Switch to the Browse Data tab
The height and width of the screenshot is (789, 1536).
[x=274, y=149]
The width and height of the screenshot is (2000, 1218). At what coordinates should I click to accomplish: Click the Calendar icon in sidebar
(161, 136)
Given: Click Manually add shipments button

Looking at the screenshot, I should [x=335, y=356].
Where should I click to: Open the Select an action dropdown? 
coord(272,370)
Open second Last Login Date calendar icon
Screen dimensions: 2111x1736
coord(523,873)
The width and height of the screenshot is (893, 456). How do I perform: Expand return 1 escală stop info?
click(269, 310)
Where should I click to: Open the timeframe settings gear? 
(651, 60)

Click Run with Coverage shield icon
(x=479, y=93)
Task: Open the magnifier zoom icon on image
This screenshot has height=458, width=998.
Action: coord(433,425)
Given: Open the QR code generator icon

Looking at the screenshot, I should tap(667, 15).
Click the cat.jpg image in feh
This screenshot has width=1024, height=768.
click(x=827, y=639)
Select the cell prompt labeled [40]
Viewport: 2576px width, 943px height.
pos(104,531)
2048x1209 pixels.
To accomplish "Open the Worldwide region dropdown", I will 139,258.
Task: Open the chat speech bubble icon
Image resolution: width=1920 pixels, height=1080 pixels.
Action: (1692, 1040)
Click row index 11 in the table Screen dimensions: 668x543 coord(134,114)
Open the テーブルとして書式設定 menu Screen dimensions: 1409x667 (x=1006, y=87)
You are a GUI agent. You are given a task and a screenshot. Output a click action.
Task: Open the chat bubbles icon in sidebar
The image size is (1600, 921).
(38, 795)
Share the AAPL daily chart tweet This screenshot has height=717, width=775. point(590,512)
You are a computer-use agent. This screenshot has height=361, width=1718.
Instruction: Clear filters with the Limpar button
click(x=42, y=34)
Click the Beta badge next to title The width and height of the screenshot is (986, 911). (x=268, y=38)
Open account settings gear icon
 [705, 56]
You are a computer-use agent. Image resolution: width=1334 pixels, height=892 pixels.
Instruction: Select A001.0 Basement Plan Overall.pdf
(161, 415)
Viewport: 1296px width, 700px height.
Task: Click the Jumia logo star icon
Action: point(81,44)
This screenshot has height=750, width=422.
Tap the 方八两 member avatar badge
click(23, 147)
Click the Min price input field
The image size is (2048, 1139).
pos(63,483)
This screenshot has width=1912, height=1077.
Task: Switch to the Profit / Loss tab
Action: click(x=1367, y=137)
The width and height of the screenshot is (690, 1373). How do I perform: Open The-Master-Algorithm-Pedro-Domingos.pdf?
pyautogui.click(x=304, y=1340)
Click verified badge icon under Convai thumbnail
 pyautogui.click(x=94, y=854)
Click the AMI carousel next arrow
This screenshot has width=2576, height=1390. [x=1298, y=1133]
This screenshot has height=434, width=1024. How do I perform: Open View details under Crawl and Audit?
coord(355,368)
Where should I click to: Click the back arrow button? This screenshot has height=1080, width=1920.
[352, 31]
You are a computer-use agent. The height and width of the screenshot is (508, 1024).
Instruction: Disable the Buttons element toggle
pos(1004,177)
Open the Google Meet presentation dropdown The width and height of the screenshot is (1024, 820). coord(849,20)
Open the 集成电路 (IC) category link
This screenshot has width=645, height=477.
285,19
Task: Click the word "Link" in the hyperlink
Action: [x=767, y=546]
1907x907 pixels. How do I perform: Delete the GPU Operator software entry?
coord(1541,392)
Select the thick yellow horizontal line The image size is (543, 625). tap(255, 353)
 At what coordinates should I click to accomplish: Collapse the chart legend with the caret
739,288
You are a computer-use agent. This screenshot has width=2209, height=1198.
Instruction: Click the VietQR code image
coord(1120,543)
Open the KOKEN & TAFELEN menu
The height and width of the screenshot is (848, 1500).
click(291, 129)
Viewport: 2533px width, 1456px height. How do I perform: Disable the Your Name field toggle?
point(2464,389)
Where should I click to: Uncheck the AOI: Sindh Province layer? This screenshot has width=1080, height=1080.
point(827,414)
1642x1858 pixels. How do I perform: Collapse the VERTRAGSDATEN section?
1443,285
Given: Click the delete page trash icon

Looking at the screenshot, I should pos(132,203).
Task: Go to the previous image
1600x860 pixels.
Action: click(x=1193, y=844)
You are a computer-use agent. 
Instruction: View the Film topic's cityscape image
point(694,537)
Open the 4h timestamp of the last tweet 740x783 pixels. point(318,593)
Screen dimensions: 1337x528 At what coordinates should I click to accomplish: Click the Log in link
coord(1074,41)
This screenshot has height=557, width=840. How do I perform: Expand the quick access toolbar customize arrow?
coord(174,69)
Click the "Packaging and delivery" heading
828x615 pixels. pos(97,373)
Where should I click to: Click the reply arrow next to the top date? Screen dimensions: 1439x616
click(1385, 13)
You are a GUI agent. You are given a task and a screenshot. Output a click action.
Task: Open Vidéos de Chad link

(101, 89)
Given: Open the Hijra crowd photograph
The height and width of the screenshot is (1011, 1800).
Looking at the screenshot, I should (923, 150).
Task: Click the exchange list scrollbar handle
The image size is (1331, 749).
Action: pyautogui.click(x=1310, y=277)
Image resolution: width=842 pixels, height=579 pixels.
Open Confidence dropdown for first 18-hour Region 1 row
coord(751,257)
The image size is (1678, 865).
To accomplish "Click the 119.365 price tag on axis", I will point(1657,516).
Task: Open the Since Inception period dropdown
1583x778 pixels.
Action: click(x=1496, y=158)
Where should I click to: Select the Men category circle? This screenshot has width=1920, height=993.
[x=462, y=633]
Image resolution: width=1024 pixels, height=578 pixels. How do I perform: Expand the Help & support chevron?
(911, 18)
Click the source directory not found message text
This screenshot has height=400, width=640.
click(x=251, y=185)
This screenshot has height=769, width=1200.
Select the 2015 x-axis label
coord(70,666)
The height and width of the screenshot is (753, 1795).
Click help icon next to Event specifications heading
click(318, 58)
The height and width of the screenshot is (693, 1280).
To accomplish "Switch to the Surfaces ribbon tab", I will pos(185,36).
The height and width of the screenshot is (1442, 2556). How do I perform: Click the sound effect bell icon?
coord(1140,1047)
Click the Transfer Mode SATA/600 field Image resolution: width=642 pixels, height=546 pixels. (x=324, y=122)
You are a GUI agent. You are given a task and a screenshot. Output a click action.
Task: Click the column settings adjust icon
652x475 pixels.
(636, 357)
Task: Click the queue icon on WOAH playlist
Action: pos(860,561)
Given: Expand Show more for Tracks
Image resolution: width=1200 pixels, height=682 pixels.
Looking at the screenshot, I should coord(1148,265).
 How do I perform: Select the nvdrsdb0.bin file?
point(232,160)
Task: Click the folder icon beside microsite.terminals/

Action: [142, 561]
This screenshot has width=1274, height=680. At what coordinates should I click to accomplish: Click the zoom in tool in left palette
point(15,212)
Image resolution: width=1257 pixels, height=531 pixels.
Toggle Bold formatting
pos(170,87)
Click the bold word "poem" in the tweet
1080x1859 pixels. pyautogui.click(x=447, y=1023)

• • • • •

• _What you will do_: Please repeat all the records above, swapping every "GUI agent" for "interface agent" and leaving everything else as it is.

• _Response to the task_:
Switch to the Browse Data tab
The height and width of the screenshot is (789, 1536).
[x=274, y=149]
The width and height of the screenshot is (2000, 1218). At what coordinates should I click to accomplish: Click the Calendar icon in sidebar
(161, 136)
Given: Click Manually add shipments button

Looking at the screenshot, I should [x=335, y=356].
Where should I click to: Open the Select an action dropdown? 
coord(272,370)
Open second Last Login Date calendar icon
Screen dimensions: 2111x1736
coord(523,873)
The width and height of the screenshot is (893, 456). How do I perform: Expand return 1 escală stop info?
click(269, 310)
Where should I click to: Open the timeframe settings gear? 
(651, 60)

Click Run with Coverage shield icon
(x=479, y=93)
Task: Open the magnifier zoom icon on image
This screenshot has height=458, width=998.
Action: coord(433,425)
Given: Open the QR code generator icon

Looking at the screenshot, I should tap(667, 15).
Click the cat.jpg image in feh
This screenshot has width=1024, height=768.
click(x=827, y=639)
Select the cell prompt labeled [40]
Viewport: 2576px width, 943px height.
pos(104,531)
2048x1209 pixels.
To accomplish "Open the Worldwide region dropdown", I will 139,258.
Task: Open the chat speech bubble icon
Image resolution: width=1920 pixels, height=1080 pixels.
Action: (1692, 1040)
Click row index 11 in the table Screen dimensions: 668x543 coord(134,114)
Open the テーブルとして書式設定 menu Screen dimensions: 1409x667 (x=1006, y=87)
You are a interface agent. You are given a task and a screenshot. Output a click action.
Task: Open the chat bubbles icon in sidebar
The image size is (1600, 921).
(38, 795)
Share the AAPL daily chart tweet This screenshot has height=717, width=775. point(590,512)
You are a computer-use agent. This screenshot has height=361, width=1718.
Instruction: Clear filters with the Limpar button
click(x=42, y=34)
Click the Beta badge next to title The width and height of the screenshot is (986, 911). (x=268, y=38)
Open account settings gear icon
 [705, 56]
You are a computer-use agent. Image resolution: width=1334 pixels, height=892 pixels.
Instruction: Select A001.0 Basement Plan Overall.pdf
(161, 415)
Viewport: 1296px width, 700px height.
Task: Click the Jumia logo star icon
Action: point(81,44)
This screenshot has height=750, width=422.
Tap the 方八两 member avatar badge
click(23, 147)
Click the Min price input field
The image size is (2048, 1139).
pos(63,483)
This screenshot has width=1912, height=1077.
Task: Switch to the Profit / Loss tab
Action: click(x=1367, y=137)
The width and height of the screenshot is (690, 1373). How do I perform: Open The-Master-Algorithm-Pedro-Domingos.pdf?
pyautogui.click(x=304, y=1340)
Click verified badge icon under Convai thumbnail
 pyautogui.click(x=94, y=854)
Click the AMI carousel next arrow
This screenshot has width=2576, height=1390. [x=1298, y=1133]
This screenshot has height=434, width=1024. How do I perform: Open View details under Crawl and Audit?
coord(355,368)
Where should I click to: Click the back arrow button? This screenshot has height=1080, width=1920.
[352, 31]
You are a computer-use agent. The height and width of the screenshot is (508, 1024).
Instruction: Disable the Buttons element toggle
pos(1004,177)
Open the Google Meet presentation dropdown The width and height of the screenshot is (1024, 820). coord(849,20)
Open the 集成电路 (IC) category link
This screenshot has width=645, height=477.
285,19
Task: Click the word "Link" in the hyperlink
Action: [x=767, y=546]
1907x907 pixels. How do I perform: Delete the GPU Operator software entry?
coord(1541,392)
Select the thick yellow horizontal line The image size is (543, 625). tap(255, 353)
 At what coordinates should I click to accomplish: Collapse the chart legend with the caret
739,288
You are a computer-use agent. This screenshot has width=2209, height=1198.
Instruction: Click the VietQR code image
coord(1120,543)
Open the KOKEN & TAFELEN menu
The height and width of the screenshot is (848, 1500).
click(291, 129)
Viewport: 2533px width, 1456px height. How do I perform: Disable the Your Name field toggle?
point(2464,389)
Where should I click to: Uncheck the AOI: Sindh Province layer? This screenshot has width=1080, height=1080.
point(827,414)
1642x1858 pixels. How do I perform: Collapse the VERTRAGSDATEN section?
1443,285
Given: Click the delete page trash icon

Looking at the screenshot, I should pos(132,203).
Task: Go to the previous image
1600x860 pixels.
Action: click(x=1193, y=844)
You are a computer-use agent. 
Instruction: View the Film topic's cityscape image
point(694,537)
Open the 4h timestamp of the last tweet 740x783 pixels. point(318,593)
Screen dimensions: 1337x528 At what coordinates should I click to accomplish: Click the Log in link
coord(1074,41)
This screenshot has height=557, width=840. How do I perform: Expand the quick access toolbar customize arrow?
coord(174,69)
Click the "Packaging and delivery" heading
828x615 pixels. pos(97,373)
Where should I click to: Click the reply arrow next to the top date? Screen dimensions: 1439x616
click(1385, 13)
You are a interface agent. You are given a task and a screenshot. Output a click action.
Task: Open Vidéos de Chad link

(101, 89)
Given: Open the Hijra crowd photograph
The height and width of the screenshot is (1011, 1800).
Looking at the screenshot, I should (923, 150).
Task: Click the exchange list scrollbar handle
The image size is (1331, 749).
Action: pyautogui.click(x=1310, y=277)
Image resolution: width=842 pixels, height=579 pixels.
Open Confidence dropdown for first 18-hour Region 1 row
coord(751,257)
The image size is (1678, 865).
To accomplish "Click the 119.365 price tag on axis", I will point(1657,516).
Task: Open the Since Inception period dropdown
1583x778 pixels.
Action: click(x=1496, y=158)
Where should I click to: Select the Men category circle? This screenshot has width=1920, height=993.
[x=462, y=633]
Image resolution: width=1024 pixels, height=578 pixels. How do I perform: Expand the Help & support chevron?
(911, 18)
Click the source directory not found message text
This screenshot has height=400, width=640.
click(x=251, y=185)
This screenshot has height=769, width=1200.
Select the 2015 x-axis label
coord(70,666)
The height and width of the screenshot is (753, 1795).
Click help icon next to Event specifications heading
click(318, 58)
The height and width of the screenshot is (693, 1280).
To accomplish "Switch to the Surfaces ribbon tab", I will pos(185,36).
The height and width of the screenshot is (1442, 2556). How do I perform: Click the sound effect bell icon?
coord(1140,1047)
Click the Transfer Mode SATA/600 field Image resolution: width=642 pixels, height=546 pixels. (x=324, y=122)
You are a interface agent. You are given a task and a screenshot. Output a click action.
Task: Click the column settings adjust icon
652x475 pixels.
(636, 357)
Task: Click the queue icon on WOAH playlist
Action: pos(860,561)
Given: Expand Show more for Tracks
Image resolution: width=1200 pixels, height=682 pixels.
Looking at the screenshot, I should coord(1148,265).
 How do I perform: Select the nvdrsdb0.bin file?
point(232,160)
Task: Click the folder icon beside microsite.terminals/

Action: [142, 561]
This screenshot has width=1274, height=680. At what coordinates should I click to accomplish: Click the zoom in tool in left palette
point(15,212)
Image resolution: width=1257 pixels, height=531 pixels.
Toggle Bold formatting
pos(170,87)
Click the bold word "poem" in the tweet
1080x1859 pixels. pyautogui.click(x=447, y=1023)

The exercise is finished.